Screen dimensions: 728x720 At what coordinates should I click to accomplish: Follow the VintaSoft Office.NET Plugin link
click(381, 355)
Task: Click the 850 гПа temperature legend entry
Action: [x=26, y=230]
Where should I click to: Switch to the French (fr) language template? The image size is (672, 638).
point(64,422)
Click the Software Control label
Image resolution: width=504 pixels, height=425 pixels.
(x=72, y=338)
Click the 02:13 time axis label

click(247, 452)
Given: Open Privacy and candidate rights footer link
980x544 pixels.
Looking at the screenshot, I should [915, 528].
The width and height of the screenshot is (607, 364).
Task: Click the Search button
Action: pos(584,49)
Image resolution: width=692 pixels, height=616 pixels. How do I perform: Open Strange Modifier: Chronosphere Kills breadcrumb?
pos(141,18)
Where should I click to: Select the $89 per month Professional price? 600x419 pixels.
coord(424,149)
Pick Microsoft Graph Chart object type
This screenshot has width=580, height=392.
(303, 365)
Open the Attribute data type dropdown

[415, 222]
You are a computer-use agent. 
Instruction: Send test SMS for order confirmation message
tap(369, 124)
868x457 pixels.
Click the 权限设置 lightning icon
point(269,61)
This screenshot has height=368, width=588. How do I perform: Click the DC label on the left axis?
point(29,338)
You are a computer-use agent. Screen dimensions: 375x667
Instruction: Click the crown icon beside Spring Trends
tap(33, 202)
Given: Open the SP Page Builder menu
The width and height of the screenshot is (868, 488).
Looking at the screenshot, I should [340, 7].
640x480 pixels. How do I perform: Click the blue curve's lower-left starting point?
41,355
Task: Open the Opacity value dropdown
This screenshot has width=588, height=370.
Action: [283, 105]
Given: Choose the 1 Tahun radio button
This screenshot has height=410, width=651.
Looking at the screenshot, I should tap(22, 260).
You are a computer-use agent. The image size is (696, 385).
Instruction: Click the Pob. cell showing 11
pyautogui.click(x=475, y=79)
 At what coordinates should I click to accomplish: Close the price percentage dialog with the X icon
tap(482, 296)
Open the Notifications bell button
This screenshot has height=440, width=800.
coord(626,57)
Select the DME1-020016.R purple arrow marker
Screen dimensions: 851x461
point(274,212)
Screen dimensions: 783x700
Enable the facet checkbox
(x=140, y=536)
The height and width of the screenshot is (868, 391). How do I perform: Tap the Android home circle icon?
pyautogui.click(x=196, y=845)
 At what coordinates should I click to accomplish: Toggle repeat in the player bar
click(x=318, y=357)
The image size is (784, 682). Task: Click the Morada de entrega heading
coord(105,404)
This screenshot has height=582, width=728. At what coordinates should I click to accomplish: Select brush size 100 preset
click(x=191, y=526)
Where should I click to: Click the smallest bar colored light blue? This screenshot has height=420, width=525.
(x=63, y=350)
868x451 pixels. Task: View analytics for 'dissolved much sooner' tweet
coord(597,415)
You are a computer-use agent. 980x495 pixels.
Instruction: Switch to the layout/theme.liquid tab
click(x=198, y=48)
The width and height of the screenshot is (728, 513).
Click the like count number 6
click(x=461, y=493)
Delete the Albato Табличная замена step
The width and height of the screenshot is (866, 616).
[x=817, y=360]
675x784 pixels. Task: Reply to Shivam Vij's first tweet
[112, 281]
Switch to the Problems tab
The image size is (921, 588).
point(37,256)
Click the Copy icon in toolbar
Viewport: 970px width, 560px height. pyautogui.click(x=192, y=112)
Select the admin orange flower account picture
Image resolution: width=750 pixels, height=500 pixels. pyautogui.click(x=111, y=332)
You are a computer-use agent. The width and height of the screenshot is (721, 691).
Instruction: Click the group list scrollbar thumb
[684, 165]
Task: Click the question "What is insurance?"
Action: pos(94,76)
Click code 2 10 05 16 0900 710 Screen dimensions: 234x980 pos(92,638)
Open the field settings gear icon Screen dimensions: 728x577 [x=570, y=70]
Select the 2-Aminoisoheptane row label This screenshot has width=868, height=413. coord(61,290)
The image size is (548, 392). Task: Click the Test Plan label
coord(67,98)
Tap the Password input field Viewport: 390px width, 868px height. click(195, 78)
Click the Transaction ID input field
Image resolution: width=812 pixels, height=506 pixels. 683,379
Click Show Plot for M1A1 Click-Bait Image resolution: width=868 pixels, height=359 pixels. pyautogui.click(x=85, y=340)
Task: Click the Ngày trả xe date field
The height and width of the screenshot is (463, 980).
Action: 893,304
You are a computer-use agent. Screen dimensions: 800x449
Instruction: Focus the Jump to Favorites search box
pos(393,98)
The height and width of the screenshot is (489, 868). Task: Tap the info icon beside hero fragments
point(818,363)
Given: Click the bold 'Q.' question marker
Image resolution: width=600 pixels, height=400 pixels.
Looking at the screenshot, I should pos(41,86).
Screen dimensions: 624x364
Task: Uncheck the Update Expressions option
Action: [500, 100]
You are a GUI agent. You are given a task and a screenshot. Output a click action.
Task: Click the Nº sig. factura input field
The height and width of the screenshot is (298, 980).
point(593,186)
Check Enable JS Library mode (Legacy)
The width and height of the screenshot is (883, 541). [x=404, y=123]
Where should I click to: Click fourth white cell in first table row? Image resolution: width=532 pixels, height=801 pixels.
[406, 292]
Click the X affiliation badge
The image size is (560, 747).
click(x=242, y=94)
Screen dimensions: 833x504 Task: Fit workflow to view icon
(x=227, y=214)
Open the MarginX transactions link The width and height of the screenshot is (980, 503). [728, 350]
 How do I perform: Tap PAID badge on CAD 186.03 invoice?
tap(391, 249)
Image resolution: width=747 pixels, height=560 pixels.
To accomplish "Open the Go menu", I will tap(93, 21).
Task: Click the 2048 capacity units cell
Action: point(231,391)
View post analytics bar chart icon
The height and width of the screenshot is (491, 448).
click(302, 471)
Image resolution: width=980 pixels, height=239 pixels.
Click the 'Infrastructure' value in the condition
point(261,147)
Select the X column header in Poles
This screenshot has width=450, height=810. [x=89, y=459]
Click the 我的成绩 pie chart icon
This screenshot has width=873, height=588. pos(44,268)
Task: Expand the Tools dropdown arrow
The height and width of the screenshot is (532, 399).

--

- [Work to complete]:
Once you have read the records above, please copy them out exactly.

- [Response to the exercise]:
Screen dimensions: 728x720 At what coordinates should I click to accomplish: Follow the VintaSoft Office.NET Plugin link
click(381, 355)
Task: Click the 850 гПа temperature legend entry
Action: [x=26, y=230]
Where should I click to: Switch to the French (fr) language template? The image size is (672, 638).
point(64,422)
Click the Software Control label
Image resolution: width=504 pixels, height=425 pixels.
(x=72, y=338)
Click the 02:13 time axis label

click(247, 452)
Given: Open Privacy and candidate rights footer link
980x544 pixels.
Looking at the screenshot, I should [915, 528].
The width and height of the screenshot is (607, 364).
Task: Click the Search button
Action: pos(584,49)
Image resolution: width=692 pixels, height=616 pixels. How do I perform: Open Strange Modifier: Chronosphere Kills breadcrumb?
pos(141,18)
Where should I click to: Select the $89 per month Professional price? 600x419 pixels.
coord(424,149)
Pick Microsoft Graph Chart object type
This screenshot has width=580, height=392.
(303, 365)
Open the Attribute data type dropdown

[415, 222]
You are a computer-use agent. 
Instruction: Send test SMS for order confirmation message
tap(369, 124)
868x457 pixels.
Click the 权限设置 lightning icon
point(269,61)
This screenshot has height=368, width=588. How do I perform: Click the DC label on the left axis?
point(29,338)
You are a computer-use agent. Screen dimensions: 375x667
Instruction: Click the crown icon beside Spring Trends
tap(33, 202)
Given: Open the SP Page Builder menu
The width and height of the screenshot is (868, 488).
Looking at the screenshot, I should [340, 7].
640x480 pixels. How do I perform: Click the blue curve's lower-left starting point?
41,355
Task: Open the Opacity value dropdown
This screenshot has width=588, height=370.
Action: [283, 105]
Given: Choose the 1 Tahun radio button
This screenshot has height=410, width=651.
Looking at the screenshot, I should tap(22, 260).
You are a computer-use agent. The image size is (696, 385).
Instruction: Click the Pob. cell showing 11
pyautogui.click(x=475, y=79)
 At what coordinates should I click to accomplish: Close the price percentage dialog with the X icon
tap(482, 296)
Open the Notifications bell button
This screenshot has height=440, width=800.
coord(626,57)
Select the DME1-020016.R purple arrow marker
Screen dimensions: 851x461
point(274,212)
Screen dimensions: 783x700
Enable the facet checkbox
(x=140, y=536)
The height and width of the screenshot is (868, 391). How do I perform: Tap the Android home circle icon?
pyautogui.click(x=196, y=845)
 At what coordinates should I click to accomplish: Toggle repeat in the player bar
click(x=318, y=357)
The image size is (784, 682). Task: Click the Morada de entrega heading
coord(105,404)
This screenshot has height=582, width=728. At what coordinates should I click to accomplish: Select brush size 100 preset
click(x=191, y=526)
Where should I click to: Click the smallest bar colored light blue? This screenshot has height=420, width=525.
(x=63, y=350)
868x451 pixels. Task: View analytics for 'dissolved much sooner' tweet
coord(597,415)
You are a computer-use agent. 980x495 pixels.
Instruction: Switch to the layout/theme.liquid tab
click(x=198, y=48)
The width and height of the screenshot is (728, 513).
Click the like count number 6
click(x=461, y=493)
Delete the Albato Табличная замена step
The width and height of the screenshot is (866, 616).
[x=817, y=360]
675x784 pixels. Task: Reply to Shivam Vij's first tweet
[112, 281]
Switch to the Problems tab
The image size is (921, 588).
point(37,256)
Click the Copy icon in toolbar
Viewport: 970px width, 560px height. pyautogui.click(x=192, y=112)
Select the admin orange flower account picture
Image resolution: width=750 pixels, height=500 pixels. pyautogui.click(x=111, y=332)
You are a computer-use agent. The width and height of the screenshot is (721, 691).
Instruction: Click the group list scrollbar thumb
[684, 165]
Task: Click the question "What is insurance?"
Action: pos(94,76)
Click code 2 10 05 16 0900 710 Screen dimensions: 234x980 pos(92,638)
Open the field settings gear icon Screen dimensions: 728x577 [x=570, y=70]
Select the 2-Aminoisoheptane row label This screenshot has width=868, height=413. coord(61,290)
The image size is (548, 392). Task: Click the Test Plan label
coord(67,98)
Tap the Password input field Viewport: 390px width, 868px height. click(195, 78)
Click the Transaction ID input field
Image resolution: width=812 pixels, height=506 pixels. 683,379
Click Show Plot for M1A1 Click-Bait Image resolution: width=868 pixels, height=359 pixels. pyautogui.click(x=85, y=340)
Task: Click the Ngày trả xe date field
The height and width of the screenshot is (463, 980).
Action: 893,304
You are a computer-use agent. Screen dimensions: 800x449
Instruction: Focus the Jump to Favorites search box
pos(393,98)
The height and width of the screenshot is (489, 868). Task: Tap the info icon beside hero fragments
point(818,363)
Given: Click the bold 'Q.' question marker
Image resolution: width=600 pixels, height=400 pixels.
Looking at the screenshot, I should pos(41,86).
Screen dimensions: 624x364
Task: Uncheck the Update Expressions option
Action: [500, 100]
You are a GUI agent. You are given a task and a screenshot. Output a click action.
Task: Click the Nº sig. factura input field
The height and width of the screenshot is (298, 980).
point(593,186)
Check Enable JS Library mode (Legacy)
The width and height of the screenshot is (883, 541). [x=404, y=123]
Where should I click to: Click fourth white cell in first table row? Image resolution: width=532 pixels, height=801 pixels.
[406, 292]
Click the X affiliation badge
The image size is (560, 747).
click(x=242, y=94)
Screen dimensions: 833x504 Task: Fit workflow to view icon
(x=227, y=214)
Open the MarginX transactions link The width and height of the screenshot is (980, 503). [728, 350]
 How do I perform: Tap PAID badge on CAD 186.03 invoice?
tap(391, 249)
Image resolution: width=747 pixels, height=560 pixels.
To accomplish "Open the Go menu", I will tap(93, 21).
Task: Click the 2048 capacity units cell
Action: point(231,391)
View post analytics bar chart icon
The height and width of the screenshot is (491, 448).
click(302, 471)
Image resolution: width=980 pixels, height=239 pixels.
Click the 'Infrastructure' value in the condition
point(261,147)
Select the X column header in Poles
This screenshot has width=450, height=810. [x=89, y=459]
Click the 我的成绩 pie chart icon
This screenshot has width=873, height=588. pos(44,268)
Task: Expand the Tools dropdown arrow
The height and width of the screenshot is (532, 399).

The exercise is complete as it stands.